Other Nashi attacks were targeted at supposed internal foes, such as independent Russian
media, opposition politicians, and journalists daring to criticize the regime. They
were all categorized as fascists.[27] One of these attacks concerned the paper Kommersant, one of the few remaining bastions of the free press in Russia. On March 3, 2008—as
a reaction to a critical article on the Nashi movement in this paper—people posing
as employees began handing out rolls of toilet paper, emblazoned with Kommersant’s
logo, outside various Moscow metro stations. The rolls contained the mobile phone
number of the reporter who wrote the critical article. Russian websites published
a leaked e-mail, written by Nashi’s press secretary, Kristina Potupchik, with the
following order: “Block their work. Psychologically and physically pester them. Revenge
is essential.” The e-mail suggested buying up the entire print of the paper and destroying
it, picketing its presses, and using hackers to bring down its website.[28] Editors of the opposition paper Novaya Gazeta received a box containing the severed ears of a donkey with a note “from the presidential
administration.”[29] Then, in October 2009, a persecution campaign started against Alexander Podrabinek,
a fifty-six-year-old former Soviet dissident, who had published an article on September
21, 2009, in the online paper Ezhednevnyy Zhurnal (Daily Paper), in which he criticized Soviet veterans who insisted that a Moscow restaurant
with the name Antisovetskaya (Anti-Soviet), change its name to Sovetskaya (Soviet).[30] Podrabinek had suggested that those who were proud of being Soviet veterans, seemed
to be proud of the repressive, KGB-led gulag system of the former Soviet Union. Nashi
activists picketed his house with placards demanding his apology for offending the
veterans. They also “visited” the editorial offices of one of the newspapers for which
he worked. After receiving phone calls with death threats, Podrabinek went into hiding.[31] Foreign papers that had dared to suggest that Nashi’s activities resembled those
of the Hitlerjugend were sued by Nashi for defamation.[32] Suing, by the way, became one of the preferred weapons used by Nashi to harass
its opponents. Nashi has filed suits against Yevgenia Albats, Boris Nemtsov (more
than once), Garry Kasparov, radio station Ekho Moskvy, the papers Kommersant and Novaya
Gazeta, as well as the online paper Gazeta.ru.[33]

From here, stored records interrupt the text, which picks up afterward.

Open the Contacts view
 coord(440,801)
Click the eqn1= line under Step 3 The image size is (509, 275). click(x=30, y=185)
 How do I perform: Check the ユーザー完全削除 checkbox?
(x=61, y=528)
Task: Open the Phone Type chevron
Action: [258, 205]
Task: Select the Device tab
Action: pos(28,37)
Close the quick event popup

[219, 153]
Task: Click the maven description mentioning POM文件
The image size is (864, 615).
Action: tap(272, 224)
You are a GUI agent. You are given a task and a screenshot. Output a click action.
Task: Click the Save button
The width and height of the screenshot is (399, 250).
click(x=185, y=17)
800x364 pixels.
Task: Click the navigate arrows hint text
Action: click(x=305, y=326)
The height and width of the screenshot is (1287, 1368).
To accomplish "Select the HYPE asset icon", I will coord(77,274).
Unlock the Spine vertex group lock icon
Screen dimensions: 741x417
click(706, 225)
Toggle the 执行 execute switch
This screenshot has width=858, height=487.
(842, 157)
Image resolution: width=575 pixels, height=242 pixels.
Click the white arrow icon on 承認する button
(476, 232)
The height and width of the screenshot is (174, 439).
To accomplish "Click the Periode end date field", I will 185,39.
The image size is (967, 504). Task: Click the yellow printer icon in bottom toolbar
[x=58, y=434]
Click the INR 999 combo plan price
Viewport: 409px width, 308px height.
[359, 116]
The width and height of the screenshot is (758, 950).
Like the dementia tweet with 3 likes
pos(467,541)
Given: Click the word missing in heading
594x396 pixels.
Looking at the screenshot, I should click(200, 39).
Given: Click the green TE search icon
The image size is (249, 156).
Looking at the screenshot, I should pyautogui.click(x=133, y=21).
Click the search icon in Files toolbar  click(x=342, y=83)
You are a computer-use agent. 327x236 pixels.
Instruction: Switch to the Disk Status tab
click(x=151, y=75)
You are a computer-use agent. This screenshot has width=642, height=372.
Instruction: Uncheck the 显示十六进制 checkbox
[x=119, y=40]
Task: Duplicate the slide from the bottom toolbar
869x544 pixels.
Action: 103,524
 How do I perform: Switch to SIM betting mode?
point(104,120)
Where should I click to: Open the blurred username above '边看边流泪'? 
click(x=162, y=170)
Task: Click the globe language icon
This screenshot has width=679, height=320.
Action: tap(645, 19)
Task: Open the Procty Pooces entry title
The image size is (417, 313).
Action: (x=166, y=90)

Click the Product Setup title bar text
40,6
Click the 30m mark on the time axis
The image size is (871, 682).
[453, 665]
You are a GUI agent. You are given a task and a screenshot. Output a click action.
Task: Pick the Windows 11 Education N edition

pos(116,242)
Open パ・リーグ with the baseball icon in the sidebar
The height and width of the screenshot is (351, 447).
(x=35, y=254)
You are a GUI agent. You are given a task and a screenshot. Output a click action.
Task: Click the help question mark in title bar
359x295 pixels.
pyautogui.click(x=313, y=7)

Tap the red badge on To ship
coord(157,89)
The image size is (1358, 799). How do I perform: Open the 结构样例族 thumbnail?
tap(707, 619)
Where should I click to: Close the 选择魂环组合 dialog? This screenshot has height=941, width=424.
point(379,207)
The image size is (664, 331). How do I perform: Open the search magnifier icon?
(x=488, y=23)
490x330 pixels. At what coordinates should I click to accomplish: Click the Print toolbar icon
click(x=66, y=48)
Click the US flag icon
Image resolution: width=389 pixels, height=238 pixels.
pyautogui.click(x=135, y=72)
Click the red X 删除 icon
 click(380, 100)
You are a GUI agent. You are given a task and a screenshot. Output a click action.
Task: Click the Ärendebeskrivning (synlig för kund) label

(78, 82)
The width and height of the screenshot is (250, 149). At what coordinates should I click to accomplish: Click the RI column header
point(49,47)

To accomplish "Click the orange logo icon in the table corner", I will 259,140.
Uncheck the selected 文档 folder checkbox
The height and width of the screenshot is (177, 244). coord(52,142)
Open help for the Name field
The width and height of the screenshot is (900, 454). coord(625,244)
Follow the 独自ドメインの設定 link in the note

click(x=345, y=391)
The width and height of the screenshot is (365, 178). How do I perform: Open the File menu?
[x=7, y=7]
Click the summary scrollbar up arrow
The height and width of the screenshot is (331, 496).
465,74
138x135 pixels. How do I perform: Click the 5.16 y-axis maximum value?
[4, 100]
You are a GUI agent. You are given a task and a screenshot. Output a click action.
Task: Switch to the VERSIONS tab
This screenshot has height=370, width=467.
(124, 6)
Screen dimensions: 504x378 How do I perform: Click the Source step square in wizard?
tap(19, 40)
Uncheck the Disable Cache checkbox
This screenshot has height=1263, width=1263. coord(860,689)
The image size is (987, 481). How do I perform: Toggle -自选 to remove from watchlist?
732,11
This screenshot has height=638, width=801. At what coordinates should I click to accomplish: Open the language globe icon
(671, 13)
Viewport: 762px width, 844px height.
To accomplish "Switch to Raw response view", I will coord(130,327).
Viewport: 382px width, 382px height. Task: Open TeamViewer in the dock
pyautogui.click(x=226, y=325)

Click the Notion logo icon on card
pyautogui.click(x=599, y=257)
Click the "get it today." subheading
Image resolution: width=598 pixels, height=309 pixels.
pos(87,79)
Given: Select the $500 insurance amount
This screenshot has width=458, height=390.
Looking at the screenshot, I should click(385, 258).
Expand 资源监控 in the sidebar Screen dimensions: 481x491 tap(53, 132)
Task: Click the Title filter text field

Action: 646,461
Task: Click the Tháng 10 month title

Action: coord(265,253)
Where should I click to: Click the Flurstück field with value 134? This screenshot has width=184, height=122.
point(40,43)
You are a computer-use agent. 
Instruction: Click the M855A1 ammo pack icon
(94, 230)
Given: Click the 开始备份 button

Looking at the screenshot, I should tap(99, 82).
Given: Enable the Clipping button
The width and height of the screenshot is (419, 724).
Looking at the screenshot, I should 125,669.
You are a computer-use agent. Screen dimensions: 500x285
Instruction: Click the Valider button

Preparing for More Muscled Actions: The Nashi Battle Groups
In 2008 some foreign observers thought that the Nashi movement was running out of
steam and was gradually losing a sense of purpose.[34] The reality, however, was different. Shortly before this, the Nashi had set up
a junior organization, the Mishki (Teddy Bears). This group had the objective of strengthening
the ideological grip of the Kremlin on a still younger generation: children aged seven
to fifteen. “If Nashi can be likened to the Komsomol, the Soviet era organization
of high school and university students” wrote the Moscow Times, “then Mishki is a throwback to the Pioneers, the children’s group of the same period
. . . . Their essential purpose, just like Nashi, is to support Putin. ‘I love the
Mishki! I love Russia! I love Putin! Together we will win.’”[35] How these young children were manipulated became clear, when, during the conflict
over the removal of the Soviet war memorial in Tallinn, a group of Mishki was brought
to the Estonian embassy in Moscow and started to color in a giant poster of a statue
of a soldier outside the embassy. Masha Lipman, from the Moscow Carnegie Center, expressed
her concern. She considered it an alarming development and reminiscent of Soviet-era
groups like the Young Pioneers and the Little Octobrists. “I think any youth organization
directed and guided from above brings back very unpleasant associations with the Soviet
days. And also Nashi, I think, is a very unsavory organization, given their record
of harassing officials, of enjoying complete impunity . . . . So [the fact that they
are] ideological guides to still younger kids—to me it’s a very unpleasant trend.”[36]